En el mundo de las nuevas tecnologías, de la inteligencia artificial, de la comunicación digital, aún el modelo decimonónico nos promete “justicia, pronta, cumplida y sin denegación”, pero el sistema judicial, particularmente en el ámbito de la justicia penal, no da respuestas efectivas cuando los procesos —en los mejores de los casos— duran ocho o diez años, y ya en este año, en algunos tribunales, se programa la celebración de los debates orales y públicos para el año 2027: una grave contradicción en los términos reales con que se administra la justicia para víctimas y para imputados.

Los temas de género, tan relevantes dentro de una sociedad paritaria, la accesibilidad de personas en especial condición de vulnerabilidad, como los adultos mayores, niños y adolescentes, personas con capacidades diferentes, los colectivos LGTBQ+, entre otras, siguen esperando una respuesta que no se quede en los enunciados principialistas como simples “mandatos de optimización”, como apuntaría R. Alexy. Se requieren acciones efectivas que establezcan prioridades con una adecuada política de persecución penal donde se haga un uso eficaz de los recursos públicos para obtener una respuesta sin dilaciones.

El populismo penal, tan propio de algunos políticos de turno, nos brinda como única receta la creación de nuevos tipos penales, sin comprender que muchas de esas acciones que pretenden criminalizar ya están previstas como delito en el sistema penal. Pero no solo eso: se crean delitos especiales sin dotar de los recursos económicos necesarios para efectivizar la persecución penal. Nos olvidamos que el derecho penal, como instrumento social, no debe ser la primera solución y que es necesario implementar modelos educativos y más oportunidades a las poblaciones más vulnerables, que son más eficaces para contrarrestar —sin duda— con mayor efectividad los graves problemas que nos aquejan.

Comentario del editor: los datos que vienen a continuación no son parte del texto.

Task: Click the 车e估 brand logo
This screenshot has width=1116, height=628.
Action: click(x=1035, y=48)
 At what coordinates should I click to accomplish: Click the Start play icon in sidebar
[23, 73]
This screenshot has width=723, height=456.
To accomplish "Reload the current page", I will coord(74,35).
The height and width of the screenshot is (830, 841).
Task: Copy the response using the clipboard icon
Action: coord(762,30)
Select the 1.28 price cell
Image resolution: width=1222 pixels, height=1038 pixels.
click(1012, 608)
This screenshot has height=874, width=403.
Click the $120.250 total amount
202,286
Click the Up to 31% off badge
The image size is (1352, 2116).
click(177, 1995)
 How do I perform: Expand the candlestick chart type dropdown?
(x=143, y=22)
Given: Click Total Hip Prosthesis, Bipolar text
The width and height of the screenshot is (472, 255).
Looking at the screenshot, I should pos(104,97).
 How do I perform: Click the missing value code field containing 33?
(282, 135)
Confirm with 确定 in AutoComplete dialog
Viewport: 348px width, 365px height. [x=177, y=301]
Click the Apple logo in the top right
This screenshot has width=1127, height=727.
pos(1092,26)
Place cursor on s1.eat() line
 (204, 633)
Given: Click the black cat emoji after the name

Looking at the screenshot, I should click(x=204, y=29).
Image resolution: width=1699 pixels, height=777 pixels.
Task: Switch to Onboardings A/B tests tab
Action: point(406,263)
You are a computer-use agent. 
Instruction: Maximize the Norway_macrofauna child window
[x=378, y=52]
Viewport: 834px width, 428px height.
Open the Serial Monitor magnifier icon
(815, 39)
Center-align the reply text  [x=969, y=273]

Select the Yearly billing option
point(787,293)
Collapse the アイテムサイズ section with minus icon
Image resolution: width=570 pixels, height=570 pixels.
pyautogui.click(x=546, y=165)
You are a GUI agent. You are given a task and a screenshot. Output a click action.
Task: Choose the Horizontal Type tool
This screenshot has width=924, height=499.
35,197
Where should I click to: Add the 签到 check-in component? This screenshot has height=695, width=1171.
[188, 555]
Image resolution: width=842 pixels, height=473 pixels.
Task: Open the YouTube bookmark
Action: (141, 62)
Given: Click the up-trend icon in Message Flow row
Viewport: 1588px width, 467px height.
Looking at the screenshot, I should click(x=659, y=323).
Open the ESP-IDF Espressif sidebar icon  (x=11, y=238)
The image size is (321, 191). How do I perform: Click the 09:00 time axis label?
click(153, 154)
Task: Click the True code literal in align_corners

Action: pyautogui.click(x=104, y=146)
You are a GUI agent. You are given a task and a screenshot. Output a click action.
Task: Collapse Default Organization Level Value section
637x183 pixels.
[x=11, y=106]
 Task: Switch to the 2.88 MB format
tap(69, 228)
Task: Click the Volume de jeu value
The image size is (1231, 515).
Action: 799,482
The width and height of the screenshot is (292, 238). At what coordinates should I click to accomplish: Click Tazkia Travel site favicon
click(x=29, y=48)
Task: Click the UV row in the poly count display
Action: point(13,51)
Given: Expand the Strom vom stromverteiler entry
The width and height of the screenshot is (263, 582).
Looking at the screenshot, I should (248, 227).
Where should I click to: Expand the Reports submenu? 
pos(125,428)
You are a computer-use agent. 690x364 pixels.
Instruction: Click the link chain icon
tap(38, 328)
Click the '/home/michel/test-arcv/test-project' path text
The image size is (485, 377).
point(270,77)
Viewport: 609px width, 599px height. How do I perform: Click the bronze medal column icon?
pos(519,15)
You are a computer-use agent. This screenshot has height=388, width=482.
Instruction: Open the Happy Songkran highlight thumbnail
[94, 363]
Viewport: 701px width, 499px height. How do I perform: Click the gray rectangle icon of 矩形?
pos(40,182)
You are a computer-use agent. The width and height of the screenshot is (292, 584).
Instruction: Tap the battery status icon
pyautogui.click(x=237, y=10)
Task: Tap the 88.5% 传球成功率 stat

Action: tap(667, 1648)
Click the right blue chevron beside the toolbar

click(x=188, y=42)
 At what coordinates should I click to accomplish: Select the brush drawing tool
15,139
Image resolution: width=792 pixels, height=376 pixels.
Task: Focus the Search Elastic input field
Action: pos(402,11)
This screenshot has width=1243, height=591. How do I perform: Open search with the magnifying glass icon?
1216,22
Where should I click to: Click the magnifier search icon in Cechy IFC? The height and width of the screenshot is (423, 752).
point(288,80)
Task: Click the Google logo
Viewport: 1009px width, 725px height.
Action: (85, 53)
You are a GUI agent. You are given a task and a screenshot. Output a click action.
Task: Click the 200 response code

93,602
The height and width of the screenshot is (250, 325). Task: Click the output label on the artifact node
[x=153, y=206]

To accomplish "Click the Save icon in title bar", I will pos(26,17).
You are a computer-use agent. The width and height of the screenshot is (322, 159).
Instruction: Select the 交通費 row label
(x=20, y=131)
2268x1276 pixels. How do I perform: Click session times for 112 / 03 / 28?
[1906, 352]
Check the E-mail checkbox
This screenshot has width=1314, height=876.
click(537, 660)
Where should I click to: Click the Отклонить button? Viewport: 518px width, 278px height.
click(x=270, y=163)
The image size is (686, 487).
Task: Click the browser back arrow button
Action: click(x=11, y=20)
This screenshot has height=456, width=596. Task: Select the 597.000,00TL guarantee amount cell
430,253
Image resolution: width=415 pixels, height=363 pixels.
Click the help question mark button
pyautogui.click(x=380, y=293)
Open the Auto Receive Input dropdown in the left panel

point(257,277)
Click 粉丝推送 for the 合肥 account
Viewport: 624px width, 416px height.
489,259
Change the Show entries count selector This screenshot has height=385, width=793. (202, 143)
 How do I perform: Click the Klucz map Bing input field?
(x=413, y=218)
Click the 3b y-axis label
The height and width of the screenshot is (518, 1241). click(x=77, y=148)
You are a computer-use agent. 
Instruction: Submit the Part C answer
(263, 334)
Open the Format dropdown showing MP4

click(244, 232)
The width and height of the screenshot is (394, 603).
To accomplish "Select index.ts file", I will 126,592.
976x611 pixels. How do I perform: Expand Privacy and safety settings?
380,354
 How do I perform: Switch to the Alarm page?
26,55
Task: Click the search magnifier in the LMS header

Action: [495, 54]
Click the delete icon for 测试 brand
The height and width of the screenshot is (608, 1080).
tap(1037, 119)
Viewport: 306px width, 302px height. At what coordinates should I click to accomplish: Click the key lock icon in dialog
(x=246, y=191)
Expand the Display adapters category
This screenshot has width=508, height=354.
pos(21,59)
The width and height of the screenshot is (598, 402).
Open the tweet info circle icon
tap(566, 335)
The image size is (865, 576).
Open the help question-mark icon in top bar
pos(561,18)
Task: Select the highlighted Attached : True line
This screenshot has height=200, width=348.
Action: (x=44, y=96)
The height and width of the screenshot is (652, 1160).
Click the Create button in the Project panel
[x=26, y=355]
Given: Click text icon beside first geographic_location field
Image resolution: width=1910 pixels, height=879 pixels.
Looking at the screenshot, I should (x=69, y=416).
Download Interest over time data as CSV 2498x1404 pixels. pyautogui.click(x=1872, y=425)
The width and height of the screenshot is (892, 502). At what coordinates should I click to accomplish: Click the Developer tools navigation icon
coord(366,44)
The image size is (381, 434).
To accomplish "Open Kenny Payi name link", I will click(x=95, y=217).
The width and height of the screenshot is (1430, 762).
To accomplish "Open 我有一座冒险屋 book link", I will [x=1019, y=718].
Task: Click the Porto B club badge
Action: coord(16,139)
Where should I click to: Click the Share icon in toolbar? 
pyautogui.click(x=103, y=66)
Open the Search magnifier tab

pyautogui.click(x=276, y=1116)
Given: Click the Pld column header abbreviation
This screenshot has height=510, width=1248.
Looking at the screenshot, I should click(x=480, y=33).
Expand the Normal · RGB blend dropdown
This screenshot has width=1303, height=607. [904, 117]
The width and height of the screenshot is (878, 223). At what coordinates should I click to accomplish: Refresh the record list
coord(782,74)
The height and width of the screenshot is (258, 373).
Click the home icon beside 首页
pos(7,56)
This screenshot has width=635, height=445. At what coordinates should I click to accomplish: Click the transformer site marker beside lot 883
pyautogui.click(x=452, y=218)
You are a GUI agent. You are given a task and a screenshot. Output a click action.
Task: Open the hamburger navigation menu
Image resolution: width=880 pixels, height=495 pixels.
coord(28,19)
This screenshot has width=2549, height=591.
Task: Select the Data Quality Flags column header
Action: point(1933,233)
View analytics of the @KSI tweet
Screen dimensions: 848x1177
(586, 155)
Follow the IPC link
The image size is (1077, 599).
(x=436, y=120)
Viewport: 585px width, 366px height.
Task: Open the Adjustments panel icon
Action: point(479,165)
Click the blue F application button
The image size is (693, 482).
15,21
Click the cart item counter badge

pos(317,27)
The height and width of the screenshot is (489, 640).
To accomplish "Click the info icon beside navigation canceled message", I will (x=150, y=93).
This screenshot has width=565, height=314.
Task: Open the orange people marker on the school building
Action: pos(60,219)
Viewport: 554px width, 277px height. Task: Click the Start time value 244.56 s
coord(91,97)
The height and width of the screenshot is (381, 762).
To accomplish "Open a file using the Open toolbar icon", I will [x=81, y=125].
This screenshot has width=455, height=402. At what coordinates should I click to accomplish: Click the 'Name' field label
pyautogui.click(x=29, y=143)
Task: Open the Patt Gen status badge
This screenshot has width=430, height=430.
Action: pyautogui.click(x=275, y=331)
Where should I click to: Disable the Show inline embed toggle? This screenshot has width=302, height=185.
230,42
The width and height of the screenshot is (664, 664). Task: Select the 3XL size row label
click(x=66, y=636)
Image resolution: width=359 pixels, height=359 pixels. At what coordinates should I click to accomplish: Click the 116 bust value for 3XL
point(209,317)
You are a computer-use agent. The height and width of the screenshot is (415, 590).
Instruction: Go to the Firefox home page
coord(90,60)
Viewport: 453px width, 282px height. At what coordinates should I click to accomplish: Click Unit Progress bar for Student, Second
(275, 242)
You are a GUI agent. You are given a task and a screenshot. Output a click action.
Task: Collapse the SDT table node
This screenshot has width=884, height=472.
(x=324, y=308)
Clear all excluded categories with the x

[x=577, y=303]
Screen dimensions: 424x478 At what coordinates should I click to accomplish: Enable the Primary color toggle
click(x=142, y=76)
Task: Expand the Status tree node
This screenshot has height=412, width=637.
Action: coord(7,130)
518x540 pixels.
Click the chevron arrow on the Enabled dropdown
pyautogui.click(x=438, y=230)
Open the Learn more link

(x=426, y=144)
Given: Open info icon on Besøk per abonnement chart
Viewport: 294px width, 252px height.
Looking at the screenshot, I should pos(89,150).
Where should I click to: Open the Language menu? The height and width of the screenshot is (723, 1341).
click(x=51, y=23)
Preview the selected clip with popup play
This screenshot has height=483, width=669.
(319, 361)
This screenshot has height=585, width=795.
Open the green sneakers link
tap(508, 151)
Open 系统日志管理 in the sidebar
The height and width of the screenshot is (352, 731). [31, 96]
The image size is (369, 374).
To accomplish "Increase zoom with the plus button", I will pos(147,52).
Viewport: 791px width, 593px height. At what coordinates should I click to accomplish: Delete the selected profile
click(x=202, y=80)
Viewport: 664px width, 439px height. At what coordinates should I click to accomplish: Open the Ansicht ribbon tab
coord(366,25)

La coyuntura actual nos lanza un enorme desafío: la estructura tradicional debe ser repensada y quizá replanteada para dar una respuesta a los cambios sociales y políticos. La administración de justicia es un pilar que debe ser fortalecido, no con un cambio cosmético, sino con la recuperación de su papel fundamental: dirimir los conflictos con prontitud y en estricta conformidad con la Constitución y las leyes. Mientras tanto, no podemos seguir “errantes en las sombras”, “poblados de recuerdos” que “encadenen nuestro soñar”, si se me permite parafrasear a Gardel.